* PAGE EXTRACT
- - -
One of the most common issues I look at from day to day is some variation of the question. “Why did it take a long time for my AG/Database to failover?”. There are many different meanings for this innocuously simple looking statement, for example was it that the failover time was long or was it a long time bringing the database online, or was it that it took a long time because a failover wasn’t possible, and what *exactly* is a long time? Are we talking a long time means 10 seconds, 1 minute, 5 minutes, 30 minutes? To each different business and their needs, “long” dramatically fluctuates. I’d like to go through at a high level, some of the most common reasons that I troubleshoot and if they might apply to your environment. FYI, if you tell me 1 second is a long time then I’m going to point you toward different architectures with multiple layers of caches and front-end servers/services which isn’t going to be cheap, but that’s what you want so you’re _willing_ to pay for it, right? Yeah, I thought not.
- - -
* EXERCISE GOAL
Pick up the piece on slow AG and database failovers right after its final sentence and keep writing it. None of the material that comes next is needed.

* STORED DATA
- - -
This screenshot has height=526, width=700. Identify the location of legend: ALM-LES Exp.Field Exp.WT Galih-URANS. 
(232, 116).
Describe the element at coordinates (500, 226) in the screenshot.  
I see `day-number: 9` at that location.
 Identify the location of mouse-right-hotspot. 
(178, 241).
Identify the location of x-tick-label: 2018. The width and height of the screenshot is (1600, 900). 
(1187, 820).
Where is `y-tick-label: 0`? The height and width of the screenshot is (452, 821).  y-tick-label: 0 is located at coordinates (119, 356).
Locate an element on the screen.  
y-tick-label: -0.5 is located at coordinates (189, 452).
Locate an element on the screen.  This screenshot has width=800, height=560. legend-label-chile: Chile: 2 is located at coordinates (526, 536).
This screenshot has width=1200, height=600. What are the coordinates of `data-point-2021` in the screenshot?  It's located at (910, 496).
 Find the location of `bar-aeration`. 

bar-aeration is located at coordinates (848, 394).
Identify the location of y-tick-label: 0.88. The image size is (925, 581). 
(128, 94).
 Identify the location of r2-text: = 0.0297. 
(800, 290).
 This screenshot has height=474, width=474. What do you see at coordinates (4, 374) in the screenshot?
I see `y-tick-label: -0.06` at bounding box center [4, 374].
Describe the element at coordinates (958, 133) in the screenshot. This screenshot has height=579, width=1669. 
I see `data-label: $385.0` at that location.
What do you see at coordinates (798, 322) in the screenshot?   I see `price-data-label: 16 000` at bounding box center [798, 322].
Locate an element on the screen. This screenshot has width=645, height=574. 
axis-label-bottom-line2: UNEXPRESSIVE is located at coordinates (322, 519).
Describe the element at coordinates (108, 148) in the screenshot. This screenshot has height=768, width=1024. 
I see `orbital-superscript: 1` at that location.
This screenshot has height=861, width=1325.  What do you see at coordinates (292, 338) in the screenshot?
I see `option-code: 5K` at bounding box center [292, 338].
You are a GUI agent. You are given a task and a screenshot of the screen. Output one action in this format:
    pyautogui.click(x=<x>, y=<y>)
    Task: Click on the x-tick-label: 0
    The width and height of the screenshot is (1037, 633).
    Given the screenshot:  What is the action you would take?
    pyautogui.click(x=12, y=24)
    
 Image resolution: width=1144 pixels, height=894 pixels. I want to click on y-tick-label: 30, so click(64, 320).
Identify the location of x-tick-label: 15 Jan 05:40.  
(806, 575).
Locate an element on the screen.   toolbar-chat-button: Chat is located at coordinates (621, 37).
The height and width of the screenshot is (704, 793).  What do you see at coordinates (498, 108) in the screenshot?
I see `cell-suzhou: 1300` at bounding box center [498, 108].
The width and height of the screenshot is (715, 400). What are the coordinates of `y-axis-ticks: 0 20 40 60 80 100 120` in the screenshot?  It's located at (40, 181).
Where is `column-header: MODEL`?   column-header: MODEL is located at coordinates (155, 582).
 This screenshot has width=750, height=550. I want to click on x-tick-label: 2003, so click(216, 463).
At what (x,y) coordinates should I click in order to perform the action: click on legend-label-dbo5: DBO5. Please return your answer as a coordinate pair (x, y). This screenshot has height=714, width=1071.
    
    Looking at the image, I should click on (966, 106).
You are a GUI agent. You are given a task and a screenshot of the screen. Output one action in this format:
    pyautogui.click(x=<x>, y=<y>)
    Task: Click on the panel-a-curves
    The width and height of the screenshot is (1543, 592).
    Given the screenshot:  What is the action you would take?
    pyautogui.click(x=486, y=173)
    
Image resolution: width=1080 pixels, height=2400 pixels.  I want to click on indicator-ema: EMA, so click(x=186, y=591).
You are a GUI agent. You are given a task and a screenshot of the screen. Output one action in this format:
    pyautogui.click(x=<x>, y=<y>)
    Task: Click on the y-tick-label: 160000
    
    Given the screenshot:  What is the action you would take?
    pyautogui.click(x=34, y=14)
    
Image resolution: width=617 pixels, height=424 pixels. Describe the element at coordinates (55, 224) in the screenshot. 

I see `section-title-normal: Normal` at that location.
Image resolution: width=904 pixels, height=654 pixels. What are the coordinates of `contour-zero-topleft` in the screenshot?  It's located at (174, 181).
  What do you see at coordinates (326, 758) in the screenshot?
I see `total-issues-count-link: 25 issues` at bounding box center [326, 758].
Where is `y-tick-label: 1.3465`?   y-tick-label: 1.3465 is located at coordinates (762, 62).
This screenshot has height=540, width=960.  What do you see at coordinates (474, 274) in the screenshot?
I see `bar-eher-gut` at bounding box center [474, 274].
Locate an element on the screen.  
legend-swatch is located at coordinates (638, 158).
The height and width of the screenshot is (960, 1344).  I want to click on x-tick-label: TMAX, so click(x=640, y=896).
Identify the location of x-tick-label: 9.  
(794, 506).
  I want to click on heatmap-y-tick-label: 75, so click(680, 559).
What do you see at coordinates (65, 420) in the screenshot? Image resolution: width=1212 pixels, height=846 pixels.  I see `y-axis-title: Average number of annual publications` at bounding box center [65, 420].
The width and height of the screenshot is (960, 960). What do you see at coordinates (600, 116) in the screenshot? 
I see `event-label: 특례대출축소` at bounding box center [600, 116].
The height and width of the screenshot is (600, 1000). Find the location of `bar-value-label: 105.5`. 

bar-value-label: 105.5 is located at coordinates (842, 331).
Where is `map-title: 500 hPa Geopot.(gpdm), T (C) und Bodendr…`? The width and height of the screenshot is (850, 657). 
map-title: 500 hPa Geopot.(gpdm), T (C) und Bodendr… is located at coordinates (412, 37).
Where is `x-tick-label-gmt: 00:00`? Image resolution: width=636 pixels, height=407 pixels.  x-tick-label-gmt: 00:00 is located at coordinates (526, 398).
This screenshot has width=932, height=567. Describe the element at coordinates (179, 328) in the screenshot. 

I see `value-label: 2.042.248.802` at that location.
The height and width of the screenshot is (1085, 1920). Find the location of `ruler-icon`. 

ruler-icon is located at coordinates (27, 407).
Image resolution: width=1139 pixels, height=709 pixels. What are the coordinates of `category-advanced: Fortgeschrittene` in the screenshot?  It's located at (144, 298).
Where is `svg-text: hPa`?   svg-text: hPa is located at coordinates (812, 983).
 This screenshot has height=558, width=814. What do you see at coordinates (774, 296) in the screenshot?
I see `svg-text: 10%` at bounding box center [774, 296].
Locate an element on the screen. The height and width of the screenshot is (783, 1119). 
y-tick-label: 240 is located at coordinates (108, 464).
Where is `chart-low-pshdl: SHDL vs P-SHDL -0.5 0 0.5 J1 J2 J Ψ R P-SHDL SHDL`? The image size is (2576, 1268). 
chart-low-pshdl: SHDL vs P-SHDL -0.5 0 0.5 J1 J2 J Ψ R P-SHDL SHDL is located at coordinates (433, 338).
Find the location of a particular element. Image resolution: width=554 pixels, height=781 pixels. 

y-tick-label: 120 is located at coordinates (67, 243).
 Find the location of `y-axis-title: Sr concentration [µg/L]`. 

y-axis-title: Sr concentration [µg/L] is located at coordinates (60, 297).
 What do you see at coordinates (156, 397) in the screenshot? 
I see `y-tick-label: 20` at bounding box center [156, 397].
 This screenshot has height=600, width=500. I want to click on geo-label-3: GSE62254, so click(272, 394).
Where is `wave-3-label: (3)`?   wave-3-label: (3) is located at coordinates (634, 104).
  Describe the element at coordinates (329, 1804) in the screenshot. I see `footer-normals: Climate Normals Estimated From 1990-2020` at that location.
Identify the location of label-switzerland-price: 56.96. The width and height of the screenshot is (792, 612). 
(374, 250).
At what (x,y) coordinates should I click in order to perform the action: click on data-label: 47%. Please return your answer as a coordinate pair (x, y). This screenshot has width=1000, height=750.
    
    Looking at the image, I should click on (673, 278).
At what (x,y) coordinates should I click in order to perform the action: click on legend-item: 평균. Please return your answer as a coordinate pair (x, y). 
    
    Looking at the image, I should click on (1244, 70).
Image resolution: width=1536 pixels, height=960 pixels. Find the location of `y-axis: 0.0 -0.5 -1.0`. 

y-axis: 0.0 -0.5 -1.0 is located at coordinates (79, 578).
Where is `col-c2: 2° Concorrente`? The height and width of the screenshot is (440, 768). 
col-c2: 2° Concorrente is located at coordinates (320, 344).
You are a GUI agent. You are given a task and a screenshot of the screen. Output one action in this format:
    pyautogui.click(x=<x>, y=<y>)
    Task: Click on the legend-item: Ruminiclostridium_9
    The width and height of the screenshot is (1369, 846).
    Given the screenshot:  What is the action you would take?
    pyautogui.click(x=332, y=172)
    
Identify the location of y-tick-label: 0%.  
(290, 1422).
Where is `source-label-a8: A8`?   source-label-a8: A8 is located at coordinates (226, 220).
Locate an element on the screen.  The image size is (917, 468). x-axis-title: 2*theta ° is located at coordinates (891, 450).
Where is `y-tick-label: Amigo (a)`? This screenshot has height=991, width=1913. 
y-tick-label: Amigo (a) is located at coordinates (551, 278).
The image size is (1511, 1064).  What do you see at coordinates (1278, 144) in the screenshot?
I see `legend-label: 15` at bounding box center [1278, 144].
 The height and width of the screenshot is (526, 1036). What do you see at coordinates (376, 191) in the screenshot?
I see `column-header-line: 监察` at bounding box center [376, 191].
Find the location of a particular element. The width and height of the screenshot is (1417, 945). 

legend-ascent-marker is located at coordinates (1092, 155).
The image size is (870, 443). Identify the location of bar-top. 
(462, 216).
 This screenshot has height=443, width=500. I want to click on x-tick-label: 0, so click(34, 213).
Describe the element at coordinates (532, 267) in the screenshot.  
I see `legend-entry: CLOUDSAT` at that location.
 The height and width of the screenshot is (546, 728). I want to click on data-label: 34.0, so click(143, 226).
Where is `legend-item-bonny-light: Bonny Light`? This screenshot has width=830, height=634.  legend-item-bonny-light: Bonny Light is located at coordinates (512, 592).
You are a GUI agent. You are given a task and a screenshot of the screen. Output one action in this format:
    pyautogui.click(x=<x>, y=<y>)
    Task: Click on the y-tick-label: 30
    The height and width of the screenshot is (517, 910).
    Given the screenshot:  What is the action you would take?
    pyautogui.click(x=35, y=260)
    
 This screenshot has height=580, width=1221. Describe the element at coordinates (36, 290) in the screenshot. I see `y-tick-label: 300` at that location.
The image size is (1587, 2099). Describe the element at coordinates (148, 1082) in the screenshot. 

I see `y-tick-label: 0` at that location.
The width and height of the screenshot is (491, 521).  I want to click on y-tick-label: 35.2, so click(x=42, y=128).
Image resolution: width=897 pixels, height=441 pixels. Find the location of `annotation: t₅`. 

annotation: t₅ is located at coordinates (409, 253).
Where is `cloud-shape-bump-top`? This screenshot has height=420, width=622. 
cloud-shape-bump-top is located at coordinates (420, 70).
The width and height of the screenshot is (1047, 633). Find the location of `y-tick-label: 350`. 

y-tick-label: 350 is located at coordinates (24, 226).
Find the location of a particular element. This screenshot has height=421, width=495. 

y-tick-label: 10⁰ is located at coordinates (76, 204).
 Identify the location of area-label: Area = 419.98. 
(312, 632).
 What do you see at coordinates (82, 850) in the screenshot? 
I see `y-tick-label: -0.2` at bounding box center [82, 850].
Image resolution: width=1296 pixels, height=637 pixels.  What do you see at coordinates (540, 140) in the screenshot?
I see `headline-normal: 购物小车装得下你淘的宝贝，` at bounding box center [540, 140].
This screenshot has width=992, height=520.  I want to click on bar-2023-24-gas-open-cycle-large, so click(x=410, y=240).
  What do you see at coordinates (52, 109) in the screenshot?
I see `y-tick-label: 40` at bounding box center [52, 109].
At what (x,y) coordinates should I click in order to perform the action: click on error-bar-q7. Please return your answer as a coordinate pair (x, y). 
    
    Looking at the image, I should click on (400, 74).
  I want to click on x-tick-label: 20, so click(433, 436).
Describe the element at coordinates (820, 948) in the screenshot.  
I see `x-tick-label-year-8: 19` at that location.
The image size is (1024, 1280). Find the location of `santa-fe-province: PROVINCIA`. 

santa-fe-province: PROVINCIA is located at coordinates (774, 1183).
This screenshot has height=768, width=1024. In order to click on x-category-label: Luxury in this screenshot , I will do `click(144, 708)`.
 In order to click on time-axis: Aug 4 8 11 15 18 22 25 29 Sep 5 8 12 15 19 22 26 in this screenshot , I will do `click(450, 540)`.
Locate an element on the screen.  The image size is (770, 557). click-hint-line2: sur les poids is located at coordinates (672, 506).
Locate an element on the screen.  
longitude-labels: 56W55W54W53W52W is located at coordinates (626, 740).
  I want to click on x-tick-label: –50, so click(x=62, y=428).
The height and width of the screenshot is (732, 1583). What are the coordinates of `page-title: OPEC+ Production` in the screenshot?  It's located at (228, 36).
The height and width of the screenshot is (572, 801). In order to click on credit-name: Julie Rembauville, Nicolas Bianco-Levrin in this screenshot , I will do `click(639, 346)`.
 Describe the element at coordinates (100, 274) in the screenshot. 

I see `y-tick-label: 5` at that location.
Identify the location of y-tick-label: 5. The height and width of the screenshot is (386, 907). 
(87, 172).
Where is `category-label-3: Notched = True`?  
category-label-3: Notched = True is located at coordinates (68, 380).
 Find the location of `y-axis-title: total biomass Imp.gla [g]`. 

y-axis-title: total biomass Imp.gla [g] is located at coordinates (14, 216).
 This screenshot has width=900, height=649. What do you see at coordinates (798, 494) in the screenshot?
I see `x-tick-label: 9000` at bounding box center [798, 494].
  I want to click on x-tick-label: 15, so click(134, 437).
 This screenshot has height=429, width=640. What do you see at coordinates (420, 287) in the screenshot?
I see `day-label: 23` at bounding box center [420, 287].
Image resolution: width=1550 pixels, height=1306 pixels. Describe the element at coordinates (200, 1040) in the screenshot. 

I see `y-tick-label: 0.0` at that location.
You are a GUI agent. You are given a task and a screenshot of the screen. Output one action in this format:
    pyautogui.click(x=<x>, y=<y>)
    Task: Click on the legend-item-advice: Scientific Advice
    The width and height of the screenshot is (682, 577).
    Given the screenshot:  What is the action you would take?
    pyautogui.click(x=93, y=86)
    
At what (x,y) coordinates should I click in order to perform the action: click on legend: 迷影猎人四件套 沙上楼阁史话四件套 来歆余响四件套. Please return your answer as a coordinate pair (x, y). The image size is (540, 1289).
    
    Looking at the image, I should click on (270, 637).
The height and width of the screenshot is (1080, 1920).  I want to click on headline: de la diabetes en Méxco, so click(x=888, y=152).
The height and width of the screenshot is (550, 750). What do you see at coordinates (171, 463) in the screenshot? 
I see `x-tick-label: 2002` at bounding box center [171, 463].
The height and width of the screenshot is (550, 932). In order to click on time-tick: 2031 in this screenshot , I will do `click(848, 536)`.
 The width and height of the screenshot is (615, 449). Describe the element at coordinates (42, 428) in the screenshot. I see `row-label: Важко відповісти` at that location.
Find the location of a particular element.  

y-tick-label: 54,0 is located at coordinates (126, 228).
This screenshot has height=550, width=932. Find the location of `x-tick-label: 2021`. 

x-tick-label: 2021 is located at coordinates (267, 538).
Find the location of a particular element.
- - -
* TASK ANSWER
Large Memory + Many Data Files
First, let’s understand what “Large Memory” means. It’s not generically a number, but if I had to lick a finger and put it in the air then it’d come in somewhere around 512GB on the lowest of ends. There are various other factors here such as the number of numa nodes and if whomever ordered the server and/or installed the memory did so correctly (some enterprise motherboards will not boot if you install the memory in a poor configuration, most however will let you shoot yourself in the foot). Assuming that’s not your issue, as I discussed previously databases in an availability group will go through undo of redo fairly often if not every time.
Much as I discussed in the post via the last paragraph and won’t reiterate here, if it is required to scan a large buffer pool (the largest memory consumer in SQL Server) which might take 6+ seconds on very large memory servers and there is a scan per database file, then many database files + slow scan speeds = a long time. There are a few different ways that this can be verified but a common way is to use xperf or wpr to capture the cpu events and look at cpu usage sampled data while using public symbols. You’ll see the bulk of the cpu time spent in the buffer iterator for that callstack.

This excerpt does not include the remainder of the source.